◆ DIRECTIONS FOR THIS TASK
Extract every line of the entries that contains the string "filter".

◆ STORED ROWS

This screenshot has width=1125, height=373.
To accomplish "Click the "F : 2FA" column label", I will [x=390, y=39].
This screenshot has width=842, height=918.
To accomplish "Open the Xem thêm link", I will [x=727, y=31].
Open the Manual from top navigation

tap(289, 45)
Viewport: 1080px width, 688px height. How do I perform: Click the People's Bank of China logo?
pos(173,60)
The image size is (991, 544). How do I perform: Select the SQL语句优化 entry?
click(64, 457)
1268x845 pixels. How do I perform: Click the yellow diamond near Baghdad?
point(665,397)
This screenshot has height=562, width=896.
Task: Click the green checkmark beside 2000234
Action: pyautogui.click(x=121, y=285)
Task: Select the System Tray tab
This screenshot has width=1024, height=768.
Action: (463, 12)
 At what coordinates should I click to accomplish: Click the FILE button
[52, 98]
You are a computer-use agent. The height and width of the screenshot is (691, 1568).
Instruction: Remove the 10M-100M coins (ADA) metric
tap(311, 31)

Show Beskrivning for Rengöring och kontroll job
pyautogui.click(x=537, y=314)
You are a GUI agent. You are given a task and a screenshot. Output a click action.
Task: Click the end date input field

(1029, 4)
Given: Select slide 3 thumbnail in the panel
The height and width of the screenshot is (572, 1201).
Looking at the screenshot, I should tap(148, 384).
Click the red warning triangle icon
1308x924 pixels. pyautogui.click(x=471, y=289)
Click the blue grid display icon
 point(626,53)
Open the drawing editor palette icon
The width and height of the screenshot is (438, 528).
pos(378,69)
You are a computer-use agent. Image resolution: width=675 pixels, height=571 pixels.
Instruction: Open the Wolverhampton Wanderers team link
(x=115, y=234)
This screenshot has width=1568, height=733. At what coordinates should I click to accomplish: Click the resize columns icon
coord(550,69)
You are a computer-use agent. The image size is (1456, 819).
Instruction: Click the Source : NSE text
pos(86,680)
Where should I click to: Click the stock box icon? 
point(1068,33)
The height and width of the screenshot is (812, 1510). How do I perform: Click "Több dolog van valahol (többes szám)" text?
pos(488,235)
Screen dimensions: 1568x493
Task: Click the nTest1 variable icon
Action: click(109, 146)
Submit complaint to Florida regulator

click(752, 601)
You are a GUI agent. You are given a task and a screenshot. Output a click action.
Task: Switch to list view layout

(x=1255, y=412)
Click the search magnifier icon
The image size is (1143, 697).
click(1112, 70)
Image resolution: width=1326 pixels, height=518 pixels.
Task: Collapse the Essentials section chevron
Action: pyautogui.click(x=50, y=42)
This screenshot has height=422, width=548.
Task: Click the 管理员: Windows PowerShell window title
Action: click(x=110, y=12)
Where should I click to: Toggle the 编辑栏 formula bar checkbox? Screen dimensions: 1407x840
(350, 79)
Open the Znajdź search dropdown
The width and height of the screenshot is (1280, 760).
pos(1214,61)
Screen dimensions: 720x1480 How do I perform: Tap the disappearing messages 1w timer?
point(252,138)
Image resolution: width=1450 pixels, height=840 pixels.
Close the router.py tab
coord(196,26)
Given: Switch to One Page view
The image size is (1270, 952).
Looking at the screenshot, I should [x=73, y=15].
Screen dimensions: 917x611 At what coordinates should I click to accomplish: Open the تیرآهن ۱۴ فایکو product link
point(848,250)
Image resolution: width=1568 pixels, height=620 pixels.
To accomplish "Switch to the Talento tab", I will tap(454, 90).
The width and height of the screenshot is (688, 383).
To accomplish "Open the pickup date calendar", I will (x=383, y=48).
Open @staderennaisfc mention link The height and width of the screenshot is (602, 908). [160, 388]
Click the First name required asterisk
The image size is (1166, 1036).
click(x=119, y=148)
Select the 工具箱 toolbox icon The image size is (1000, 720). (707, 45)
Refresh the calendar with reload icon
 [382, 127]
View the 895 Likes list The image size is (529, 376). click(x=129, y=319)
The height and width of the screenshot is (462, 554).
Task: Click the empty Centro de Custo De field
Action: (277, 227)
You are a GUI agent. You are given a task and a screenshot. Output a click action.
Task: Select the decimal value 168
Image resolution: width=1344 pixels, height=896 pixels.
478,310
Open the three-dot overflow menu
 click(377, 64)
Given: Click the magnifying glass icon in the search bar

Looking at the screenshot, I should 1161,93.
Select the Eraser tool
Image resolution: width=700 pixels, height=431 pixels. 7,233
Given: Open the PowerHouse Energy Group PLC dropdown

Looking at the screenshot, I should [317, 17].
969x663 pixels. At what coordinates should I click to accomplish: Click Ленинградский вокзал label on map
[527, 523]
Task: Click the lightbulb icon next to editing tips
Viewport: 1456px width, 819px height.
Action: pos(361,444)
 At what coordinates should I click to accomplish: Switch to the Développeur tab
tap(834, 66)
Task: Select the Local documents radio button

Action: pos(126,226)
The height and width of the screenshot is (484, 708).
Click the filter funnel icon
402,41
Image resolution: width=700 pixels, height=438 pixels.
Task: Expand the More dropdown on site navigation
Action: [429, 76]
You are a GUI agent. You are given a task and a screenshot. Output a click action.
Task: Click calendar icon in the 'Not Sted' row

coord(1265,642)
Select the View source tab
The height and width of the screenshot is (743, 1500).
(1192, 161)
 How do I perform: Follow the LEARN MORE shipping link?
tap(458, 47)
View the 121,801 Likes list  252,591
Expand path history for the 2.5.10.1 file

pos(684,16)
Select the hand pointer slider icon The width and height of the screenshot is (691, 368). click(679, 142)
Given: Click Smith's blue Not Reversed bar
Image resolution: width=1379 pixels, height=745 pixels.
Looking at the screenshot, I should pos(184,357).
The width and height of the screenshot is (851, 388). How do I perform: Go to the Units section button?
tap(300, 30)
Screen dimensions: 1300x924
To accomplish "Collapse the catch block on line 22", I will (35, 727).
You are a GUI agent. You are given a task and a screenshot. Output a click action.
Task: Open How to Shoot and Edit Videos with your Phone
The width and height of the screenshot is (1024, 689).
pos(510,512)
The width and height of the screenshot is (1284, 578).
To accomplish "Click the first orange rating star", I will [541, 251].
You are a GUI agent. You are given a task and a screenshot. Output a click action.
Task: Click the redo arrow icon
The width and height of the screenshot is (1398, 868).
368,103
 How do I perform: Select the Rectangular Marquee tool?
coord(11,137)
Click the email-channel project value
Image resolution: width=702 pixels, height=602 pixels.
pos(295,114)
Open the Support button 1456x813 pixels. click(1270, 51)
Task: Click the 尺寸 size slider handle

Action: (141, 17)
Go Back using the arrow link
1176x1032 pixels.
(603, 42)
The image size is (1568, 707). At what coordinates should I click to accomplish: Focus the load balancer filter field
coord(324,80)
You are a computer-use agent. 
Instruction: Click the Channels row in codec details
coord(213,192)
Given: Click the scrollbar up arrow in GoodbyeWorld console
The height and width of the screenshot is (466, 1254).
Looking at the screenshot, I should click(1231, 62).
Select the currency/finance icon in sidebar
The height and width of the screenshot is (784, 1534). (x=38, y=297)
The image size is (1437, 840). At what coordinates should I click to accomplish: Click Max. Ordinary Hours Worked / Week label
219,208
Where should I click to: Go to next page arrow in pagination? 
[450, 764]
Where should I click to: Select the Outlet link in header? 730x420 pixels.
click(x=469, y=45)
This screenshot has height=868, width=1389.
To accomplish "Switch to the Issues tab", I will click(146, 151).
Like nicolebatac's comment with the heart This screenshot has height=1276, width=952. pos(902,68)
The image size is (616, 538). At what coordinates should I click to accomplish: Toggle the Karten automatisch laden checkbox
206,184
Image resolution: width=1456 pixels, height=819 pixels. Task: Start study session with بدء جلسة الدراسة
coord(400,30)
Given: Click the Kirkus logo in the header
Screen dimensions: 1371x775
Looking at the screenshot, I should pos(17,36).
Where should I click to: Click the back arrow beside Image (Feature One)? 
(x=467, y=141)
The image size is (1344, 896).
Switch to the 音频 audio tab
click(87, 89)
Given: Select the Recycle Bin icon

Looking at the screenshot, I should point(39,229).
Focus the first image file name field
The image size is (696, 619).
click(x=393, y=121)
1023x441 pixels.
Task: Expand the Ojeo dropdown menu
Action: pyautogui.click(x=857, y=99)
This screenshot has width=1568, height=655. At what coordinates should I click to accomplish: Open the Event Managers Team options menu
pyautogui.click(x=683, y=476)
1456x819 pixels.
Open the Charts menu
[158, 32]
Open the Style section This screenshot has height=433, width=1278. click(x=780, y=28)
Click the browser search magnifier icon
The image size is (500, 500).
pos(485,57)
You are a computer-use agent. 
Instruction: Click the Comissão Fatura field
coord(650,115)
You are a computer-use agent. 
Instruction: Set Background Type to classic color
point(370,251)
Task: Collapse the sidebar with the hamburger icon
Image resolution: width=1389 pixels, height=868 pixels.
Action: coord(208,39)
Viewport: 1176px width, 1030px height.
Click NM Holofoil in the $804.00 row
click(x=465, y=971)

◆ RESPONSE TO THIS TASK
Click the filter funnel icon
The image size is (1568, 707). At what coordinates should I click to accomplish: Focus the load balancer filter field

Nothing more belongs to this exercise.